When I first Dr. Berri’s site his wins produced model appealed to me because it does seem that most quantitative analysis of basketball overemphasized scoring to this point. I found Dr. Berri’s writing compelling and intutive. So when Dr. Berri linked over to your site and I was able to follow day in and day out you work putting the model to work to make predictions and find intriguing nuggets of info, I was thrilled. I didn’t do a lot of thinking about the ins and outs of what you were saying because like Dr. Berri’s I found your writing authorative and intuitive.

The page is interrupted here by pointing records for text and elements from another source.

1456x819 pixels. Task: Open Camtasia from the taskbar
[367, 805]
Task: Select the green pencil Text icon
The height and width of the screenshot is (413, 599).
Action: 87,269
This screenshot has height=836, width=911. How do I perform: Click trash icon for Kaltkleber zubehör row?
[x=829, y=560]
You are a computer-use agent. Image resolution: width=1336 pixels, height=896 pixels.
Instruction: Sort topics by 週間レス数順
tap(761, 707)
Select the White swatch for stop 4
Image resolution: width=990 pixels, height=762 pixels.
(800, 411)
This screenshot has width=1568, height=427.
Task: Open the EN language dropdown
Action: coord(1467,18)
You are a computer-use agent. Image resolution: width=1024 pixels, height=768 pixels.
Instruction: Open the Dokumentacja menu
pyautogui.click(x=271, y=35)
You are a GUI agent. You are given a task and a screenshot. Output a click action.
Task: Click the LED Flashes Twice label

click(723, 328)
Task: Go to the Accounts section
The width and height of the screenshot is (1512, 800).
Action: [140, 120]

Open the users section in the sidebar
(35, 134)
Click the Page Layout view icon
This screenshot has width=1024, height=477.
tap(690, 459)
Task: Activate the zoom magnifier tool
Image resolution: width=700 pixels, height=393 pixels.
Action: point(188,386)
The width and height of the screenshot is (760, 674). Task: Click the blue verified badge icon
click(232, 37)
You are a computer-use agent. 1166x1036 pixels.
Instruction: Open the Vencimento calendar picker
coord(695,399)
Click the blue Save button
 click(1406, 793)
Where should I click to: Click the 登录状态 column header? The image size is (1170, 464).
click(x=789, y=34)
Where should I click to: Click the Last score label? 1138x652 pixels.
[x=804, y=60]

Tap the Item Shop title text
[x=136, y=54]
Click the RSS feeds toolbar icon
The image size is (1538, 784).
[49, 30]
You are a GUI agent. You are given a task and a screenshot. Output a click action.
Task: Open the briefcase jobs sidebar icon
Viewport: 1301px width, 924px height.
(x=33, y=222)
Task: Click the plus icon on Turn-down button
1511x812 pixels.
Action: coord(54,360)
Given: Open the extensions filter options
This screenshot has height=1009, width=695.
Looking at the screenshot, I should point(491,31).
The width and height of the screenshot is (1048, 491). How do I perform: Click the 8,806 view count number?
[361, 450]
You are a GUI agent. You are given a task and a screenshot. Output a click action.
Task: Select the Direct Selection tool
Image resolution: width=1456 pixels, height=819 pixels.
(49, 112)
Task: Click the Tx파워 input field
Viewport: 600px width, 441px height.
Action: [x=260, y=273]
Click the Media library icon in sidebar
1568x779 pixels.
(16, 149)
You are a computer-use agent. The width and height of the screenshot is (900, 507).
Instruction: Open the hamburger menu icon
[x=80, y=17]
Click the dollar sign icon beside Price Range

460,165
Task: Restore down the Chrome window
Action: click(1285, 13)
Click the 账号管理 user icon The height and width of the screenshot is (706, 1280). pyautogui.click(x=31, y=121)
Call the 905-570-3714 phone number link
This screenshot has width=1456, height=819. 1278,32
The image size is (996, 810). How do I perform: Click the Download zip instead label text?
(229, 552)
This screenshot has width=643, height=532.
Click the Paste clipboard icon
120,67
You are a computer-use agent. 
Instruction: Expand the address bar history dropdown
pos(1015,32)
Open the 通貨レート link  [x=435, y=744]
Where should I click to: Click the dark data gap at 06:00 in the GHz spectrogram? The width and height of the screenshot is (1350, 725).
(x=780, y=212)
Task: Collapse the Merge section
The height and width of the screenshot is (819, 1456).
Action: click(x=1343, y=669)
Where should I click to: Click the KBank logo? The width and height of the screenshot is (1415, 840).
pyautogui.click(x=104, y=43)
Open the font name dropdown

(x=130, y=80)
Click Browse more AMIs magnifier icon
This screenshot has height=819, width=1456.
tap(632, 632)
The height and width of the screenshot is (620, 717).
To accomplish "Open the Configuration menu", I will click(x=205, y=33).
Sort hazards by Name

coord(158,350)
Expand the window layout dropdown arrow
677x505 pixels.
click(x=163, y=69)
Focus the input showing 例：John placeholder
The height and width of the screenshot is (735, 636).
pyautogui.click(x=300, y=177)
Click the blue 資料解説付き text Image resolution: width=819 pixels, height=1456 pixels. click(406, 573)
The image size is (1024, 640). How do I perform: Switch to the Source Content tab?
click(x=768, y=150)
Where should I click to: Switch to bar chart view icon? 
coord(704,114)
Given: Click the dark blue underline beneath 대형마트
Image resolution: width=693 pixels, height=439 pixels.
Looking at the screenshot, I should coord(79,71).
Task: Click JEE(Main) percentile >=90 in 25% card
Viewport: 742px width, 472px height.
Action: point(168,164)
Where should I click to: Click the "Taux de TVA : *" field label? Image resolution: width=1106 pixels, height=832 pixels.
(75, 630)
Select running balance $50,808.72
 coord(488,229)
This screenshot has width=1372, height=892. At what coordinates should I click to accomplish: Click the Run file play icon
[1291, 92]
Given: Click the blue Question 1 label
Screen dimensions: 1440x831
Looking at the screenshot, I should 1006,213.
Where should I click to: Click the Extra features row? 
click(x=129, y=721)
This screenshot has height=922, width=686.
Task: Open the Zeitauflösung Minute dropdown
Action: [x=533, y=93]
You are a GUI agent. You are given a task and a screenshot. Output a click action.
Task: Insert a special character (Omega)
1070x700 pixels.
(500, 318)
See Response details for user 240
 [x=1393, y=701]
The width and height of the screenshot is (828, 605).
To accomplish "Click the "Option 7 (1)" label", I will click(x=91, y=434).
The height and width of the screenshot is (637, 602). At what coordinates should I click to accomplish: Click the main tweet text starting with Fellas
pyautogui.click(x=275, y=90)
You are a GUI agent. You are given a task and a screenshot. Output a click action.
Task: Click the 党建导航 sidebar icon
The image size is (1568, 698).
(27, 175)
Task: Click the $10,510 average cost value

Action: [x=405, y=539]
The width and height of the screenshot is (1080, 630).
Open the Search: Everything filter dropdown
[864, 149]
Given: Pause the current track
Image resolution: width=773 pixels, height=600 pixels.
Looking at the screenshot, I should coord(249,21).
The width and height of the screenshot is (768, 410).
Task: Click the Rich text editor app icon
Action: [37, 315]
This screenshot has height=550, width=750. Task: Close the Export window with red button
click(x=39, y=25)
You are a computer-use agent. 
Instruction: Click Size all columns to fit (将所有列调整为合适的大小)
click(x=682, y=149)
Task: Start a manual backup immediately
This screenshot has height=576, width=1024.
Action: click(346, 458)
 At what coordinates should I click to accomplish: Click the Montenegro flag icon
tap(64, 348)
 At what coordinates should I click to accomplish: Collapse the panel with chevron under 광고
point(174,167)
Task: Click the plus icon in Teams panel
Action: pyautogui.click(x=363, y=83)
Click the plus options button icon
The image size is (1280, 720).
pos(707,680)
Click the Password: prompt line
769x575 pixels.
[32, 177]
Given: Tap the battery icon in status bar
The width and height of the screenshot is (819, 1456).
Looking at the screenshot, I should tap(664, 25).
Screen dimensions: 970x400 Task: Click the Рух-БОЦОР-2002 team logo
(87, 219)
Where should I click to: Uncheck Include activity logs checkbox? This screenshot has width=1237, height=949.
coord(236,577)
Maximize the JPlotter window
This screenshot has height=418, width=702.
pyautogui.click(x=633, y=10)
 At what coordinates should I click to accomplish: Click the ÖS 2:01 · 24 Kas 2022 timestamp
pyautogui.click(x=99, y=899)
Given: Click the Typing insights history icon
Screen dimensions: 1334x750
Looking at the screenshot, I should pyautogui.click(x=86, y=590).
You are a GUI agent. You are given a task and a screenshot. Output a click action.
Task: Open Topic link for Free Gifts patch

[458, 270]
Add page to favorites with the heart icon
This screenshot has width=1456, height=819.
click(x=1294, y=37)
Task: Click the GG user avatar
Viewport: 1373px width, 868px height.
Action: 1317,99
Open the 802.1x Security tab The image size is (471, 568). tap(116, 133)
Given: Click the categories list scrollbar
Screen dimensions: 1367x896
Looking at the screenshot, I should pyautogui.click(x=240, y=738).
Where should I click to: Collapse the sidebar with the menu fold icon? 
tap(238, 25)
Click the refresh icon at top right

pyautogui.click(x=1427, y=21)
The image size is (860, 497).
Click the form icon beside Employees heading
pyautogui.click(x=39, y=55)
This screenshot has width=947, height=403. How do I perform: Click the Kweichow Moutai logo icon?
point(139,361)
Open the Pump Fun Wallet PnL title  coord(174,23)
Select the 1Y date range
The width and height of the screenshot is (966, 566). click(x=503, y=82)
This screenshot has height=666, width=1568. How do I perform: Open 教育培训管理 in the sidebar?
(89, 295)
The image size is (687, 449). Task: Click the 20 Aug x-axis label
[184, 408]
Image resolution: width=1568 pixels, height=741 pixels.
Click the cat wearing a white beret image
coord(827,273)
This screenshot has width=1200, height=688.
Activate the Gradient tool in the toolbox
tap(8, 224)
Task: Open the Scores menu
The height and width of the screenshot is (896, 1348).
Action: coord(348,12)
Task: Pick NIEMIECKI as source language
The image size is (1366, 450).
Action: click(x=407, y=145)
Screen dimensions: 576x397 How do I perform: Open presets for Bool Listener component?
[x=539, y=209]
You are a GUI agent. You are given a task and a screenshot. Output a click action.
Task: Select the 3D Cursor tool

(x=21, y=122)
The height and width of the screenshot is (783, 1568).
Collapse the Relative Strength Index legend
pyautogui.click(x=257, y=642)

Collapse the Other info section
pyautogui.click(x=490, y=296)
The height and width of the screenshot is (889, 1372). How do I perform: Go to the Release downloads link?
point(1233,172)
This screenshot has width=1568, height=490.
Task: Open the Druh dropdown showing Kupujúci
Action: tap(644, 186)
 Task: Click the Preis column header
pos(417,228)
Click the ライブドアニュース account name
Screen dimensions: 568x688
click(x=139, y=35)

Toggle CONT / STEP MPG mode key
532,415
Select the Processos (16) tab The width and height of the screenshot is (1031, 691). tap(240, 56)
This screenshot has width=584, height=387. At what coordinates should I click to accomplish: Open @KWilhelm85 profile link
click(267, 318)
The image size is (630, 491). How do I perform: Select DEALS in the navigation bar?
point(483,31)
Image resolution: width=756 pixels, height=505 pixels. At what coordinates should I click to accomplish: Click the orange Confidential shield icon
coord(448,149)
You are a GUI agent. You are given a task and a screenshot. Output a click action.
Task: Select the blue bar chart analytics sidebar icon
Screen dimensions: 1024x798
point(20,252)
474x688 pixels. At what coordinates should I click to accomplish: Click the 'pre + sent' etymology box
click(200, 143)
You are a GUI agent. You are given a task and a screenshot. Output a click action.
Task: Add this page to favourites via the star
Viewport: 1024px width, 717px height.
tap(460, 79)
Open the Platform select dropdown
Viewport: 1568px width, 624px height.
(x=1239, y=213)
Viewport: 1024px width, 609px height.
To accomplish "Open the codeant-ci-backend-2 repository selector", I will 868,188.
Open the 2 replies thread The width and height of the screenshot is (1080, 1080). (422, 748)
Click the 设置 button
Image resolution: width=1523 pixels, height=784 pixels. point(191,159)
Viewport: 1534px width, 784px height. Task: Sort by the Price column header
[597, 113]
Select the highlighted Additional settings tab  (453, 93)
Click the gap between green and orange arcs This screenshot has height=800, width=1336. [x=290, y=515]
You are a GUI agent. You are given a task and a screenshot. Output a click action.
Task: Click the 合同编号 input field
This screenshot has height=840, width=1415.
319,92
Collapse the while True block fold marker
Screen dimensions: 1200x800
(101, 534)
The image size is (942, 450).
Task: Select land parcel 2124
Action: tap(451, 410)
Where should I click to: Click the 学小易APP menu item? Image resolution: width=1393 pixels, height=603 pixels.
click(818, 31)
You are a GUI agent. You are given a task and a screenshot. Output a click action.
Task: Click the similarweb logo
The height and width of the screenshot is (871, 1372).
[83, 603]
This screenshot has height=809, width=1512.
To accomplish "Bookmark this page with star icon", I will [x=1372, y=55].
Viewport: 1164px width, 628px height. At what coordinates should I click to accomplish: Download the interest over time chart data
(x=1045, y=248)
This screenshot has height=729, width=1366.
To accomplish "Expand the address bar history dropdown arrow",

When the season started and you started comparing the predictive success of the various models a concern creeped into my thinking. This simmons guy (who I read and listen to frequently) was doing pretty good. This made me think, if simmons, a guy who spends a considerable amount of time analyzing other sports, could do this well, it’s not inconcievable that someone who is paid to analyze basketball could do as well or perhaps better than the model without all the quant stuff. Maybe it wasn’t time to fire all the GM’s yet 😉
I began to think about what I did and didn’t like about the model.
* On the offensive side of the ball I love the emphasis on effectiveness over volume and in particular how much turnovers are penalized.
* I’m not entirely thrilled about the value of assists. I don’t like ’em because their recording is subjective so if you play more games for a generous stat crew you do better. And as a basketball player I’ve been in plenty of situations where the shooter does more of the work (i.e. choosing when and where to cut, coming of a screen correctly, etc.) that leads to the basket then an assister and it seems odd to get the same credit for that play as one where there is some real passing magic.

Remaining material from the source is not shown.